- Country: United States
- Language: English
- Genre: Short story

Publication
- Published in: New England Magazine
- Publication type: Literary magazine
- Publication date: June 1902

= The Professor's Commencement =

1902 short story by Willa Cather

"The Professor's Commencement" is a short story by Willa Cather. It was first published in New England Magazine in June 1902

==Plot introduction==
A Pittsburgh high school teacher spends his last day at work before retiring.

==Plot summary==
Early in the morning, the Professor wakes up and reads; his sister tells him she wishes he had been more ambitious with his life. On his way to the high school where he teaches, he is unnerved by the grimness and ugliness of industrialisation.
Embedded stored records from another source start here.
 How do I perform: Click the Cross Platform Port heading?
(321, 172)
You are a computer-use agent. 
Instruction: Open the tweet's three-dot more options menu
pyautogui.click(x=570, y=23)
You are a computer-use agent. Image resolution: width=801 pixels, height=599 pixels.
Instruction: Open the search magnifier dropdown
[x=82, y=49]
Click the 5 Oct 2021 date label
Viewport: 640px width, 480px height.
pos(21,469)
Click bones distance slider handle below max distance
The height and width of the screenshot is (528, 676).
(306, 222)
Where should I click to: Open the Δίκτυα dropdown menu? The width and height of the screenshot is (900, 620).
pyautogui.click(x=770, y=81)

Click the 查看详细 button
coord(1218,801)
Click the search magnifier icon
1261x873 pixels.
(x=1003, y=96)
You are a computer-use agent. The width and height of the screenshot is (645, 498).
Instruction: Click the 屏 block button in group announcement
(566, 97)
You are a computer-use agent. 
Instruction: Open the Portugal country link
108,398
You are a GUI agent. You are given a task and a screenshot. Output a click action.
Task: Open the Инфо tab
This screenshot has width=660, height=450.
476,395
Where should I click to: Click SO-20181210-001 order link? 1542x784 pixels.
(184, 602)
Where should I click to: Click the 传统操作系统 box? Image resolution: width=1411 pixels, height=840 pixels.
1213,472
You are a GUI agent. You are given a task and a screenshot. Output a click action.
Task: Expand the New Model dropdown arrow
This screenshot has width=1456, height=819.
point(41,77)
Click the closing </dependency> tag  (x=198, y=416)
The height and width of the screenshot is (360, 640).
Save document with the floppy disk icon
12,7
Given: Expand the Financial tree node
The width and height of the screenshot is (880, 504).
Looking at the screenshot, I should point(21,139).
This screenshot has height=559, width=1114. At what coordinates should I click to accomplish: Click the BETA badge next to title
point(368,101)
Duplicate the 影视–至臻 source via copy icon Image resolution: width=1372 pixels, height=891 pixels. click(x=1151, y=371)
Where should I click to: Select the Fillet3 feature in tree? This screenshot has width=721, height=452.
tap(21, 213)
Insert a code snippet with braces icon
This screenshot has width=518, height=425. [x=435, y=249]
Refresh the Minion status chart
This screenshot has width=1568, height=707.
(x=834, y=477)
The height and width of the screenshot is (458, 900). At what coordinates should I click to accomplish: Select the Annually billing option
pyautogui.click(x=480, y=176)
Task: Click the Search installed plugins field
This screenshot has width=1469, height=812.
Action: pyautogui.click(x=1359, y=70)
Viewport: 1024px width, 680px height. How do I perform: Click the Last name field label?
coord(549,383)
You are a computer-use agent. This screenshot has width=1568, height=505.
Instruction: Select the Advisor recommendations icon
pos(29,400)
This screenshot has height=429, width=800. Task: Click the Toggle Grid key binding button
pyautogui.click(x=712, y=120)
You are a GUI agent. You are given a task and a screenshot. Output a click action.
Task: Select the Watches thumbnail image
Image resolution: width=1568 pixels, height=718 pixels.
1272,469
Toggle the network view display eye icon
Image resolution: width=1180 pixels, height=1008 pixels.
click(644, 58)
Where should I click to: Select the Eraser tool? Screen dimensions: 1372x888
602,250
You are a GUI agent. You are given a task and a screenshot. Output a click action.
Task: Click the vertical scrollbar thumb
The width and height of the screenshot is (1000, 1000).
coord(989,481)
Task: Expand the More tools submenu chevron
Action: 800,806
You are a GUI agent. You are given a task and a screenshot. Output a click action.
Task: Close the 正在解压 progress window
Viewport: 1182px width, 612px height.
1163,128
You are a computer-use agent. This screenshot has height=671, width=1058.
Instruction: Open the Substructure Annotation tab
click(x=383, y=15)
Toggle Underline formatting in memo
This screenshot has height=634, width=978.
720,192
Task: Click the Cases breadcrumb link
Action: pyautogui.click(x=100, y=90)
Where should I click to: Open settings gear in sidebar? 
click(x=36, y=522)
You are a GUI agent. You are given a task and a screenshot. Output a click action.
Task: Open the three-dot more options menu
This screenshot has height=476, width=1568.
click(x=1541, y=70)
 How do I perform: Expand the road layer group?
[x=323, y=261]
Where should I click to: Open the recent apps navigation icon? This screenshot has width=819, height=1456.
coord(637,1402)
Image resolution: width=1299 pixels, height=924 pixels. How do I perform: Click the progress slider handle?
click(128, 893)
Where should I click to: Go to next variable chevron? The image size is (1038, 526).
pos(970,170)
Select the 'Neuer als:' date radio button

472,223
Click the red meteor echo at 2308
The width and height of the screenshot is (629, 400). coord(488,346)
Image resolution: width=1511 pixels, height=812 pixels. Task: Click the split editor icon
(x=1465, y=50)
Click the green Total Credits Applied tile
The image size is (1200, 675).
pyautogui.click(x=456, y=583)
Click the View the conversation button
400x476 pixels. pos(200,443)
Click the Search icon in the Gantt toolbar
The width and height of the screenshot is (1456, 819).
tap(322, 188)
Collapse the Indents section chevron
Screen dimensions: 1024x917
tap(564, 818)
Similarly, when he asks one of the students to read aloud, he is annoyed at the noise from the nearby factory that mars the reading. He then proceeds to pick up his stuff and join his colleagues for a retirement party. However, he bungles up the speech he gives there; his sister says it doesn't matter.

==Characters==
- Emerson, the professor. He went to Harvard and worked at a high school for thirty years.
- Miss Agatha Graves, Emerson's widowed sister.
- Mr Fairbrother, a friend of Agatha's.
- Dr Maitland, a colleague of Emerson's.

==Allusions to other works==
- Painting is mentioned with Edward Burne-Jones, Dante Gabriel Rossetti, Jean-Baptiste-Camille Corot, Fra Angelico, and Elihu Vedder.
- Emerson mentions Aldous Huxley, Nathaniel Hawthorne's Great Stone Face, Tristan and Iseult, John Bunyan's The Holy War, Thomas Babington Macaulay, 1st Baron Macaulay, Rostam and Sohrab, and The Bible, with Mammon and Samson.
- Greek mythology is also alluded to, with Ulysses and Hector.

==Literary significance and criticism==
It has been suggested that the story was spurred by Cather's own experience as a high school teacher in Pittsburgh in 1901.

It has been noted that the professor is more feminine, whilst his sister is more masculine.

Moreover, it has been argued that the story follows in the wake of the "pedagogic eros of the Greeks", with Emerson's affection for his "pupil with the gentle eyes and manner of a girl".